-- SOURCE DATA follows --

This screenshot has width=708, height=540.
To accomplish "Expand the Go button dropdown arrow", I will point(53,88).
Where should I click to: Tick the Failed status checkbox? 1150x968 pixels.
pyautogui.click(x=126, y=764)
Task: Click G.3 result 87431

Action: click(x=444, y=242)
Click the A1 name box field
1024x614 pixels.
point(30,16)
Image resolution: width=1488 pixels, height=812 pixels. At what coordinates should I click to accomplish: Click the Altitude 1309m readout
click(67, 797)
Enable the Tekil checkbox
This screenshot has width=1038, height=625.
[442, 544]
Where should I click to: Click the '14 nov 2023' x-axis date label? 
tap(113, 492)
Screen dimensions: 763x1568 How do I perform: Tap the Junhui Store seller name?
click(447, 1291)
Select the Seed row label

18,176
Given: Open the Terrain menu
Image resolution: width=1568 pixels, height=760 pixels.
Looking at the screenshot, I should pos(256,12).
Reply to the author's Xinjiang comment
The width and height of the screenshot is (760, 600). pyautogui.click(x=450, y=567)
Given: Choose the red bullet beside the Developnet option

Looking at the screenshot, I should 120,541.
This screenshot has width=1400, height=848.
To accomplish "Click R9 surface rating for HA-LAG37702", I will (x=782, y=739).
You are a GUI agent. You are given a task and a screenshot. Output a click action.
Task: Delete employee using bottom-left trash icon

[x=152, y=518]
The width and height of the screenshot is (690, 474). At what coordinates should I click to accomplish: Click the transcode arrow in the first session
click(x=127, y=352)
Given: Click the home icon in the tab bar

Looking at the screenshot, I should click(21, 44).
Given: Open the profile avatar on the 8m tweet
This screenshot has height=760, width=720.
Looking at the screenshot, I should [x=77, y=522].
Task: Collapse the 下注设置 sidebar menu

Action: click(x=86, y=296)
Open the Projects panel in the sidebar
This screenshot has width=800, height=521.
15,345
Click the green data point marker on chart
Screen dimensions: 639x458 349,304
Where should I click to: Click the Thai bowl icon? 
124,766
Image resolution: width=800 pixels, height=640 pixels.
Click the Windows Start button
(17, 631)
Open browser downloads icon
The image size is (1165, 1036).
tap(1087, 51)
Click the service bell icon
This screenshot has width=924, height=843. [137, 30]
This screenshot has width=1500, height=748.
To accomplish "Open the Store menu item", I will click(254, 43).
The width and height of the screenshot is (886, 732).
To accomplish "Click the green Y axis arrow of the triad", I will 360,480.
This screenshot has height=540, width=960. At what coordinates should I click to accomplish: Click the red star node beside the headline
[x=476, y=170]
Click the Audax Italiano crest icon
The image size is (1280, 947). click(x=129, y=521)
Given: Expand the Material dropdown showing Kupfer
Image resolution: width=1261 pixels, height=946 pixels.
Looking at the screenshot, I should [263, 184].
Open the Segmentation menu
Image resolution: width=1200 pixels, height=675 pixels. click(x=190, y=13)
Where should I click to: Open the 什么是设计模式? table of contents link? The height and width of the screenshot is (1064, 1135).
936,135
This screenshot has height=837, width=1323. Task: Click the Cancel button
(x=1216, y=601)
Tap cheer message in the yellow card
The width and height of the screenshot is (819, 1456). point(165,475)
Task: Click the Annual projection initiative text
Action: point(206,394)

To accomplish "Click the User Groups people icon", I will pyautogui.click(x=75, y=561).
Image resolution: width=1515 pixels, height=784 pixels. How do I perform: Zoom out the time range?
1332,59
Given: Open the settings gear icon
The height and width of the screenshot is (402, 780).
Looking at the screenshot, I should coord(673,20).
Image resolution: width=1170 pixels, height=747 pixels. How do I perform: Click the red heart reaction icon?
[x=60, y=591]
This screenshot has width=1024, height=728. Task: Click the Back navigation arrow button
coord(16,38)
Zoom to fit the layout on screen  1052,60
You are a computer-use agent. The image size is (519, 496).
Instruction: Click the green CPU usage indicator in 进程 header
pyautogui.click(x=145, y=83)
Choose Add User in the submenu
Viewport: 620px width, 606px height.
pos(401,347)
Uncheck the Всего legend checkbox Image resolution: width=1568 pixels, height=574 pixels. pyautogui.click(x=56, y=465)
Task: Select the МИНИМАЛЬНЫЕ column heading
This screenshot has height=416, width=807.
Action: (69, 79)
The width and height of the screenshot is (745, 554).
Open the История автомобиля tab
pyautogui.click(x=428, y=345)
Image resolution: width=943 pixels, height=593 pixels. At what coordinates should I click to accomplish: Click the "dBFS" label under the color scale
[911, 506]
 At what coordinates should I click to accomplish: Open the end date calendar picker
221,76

-- SOURCE DATA concluded --

WHAT THIS TASK INVOLVES: What must be returned is only the number of lines in the records that hold the word "Expand".

EXERCISE RESPONSE: 2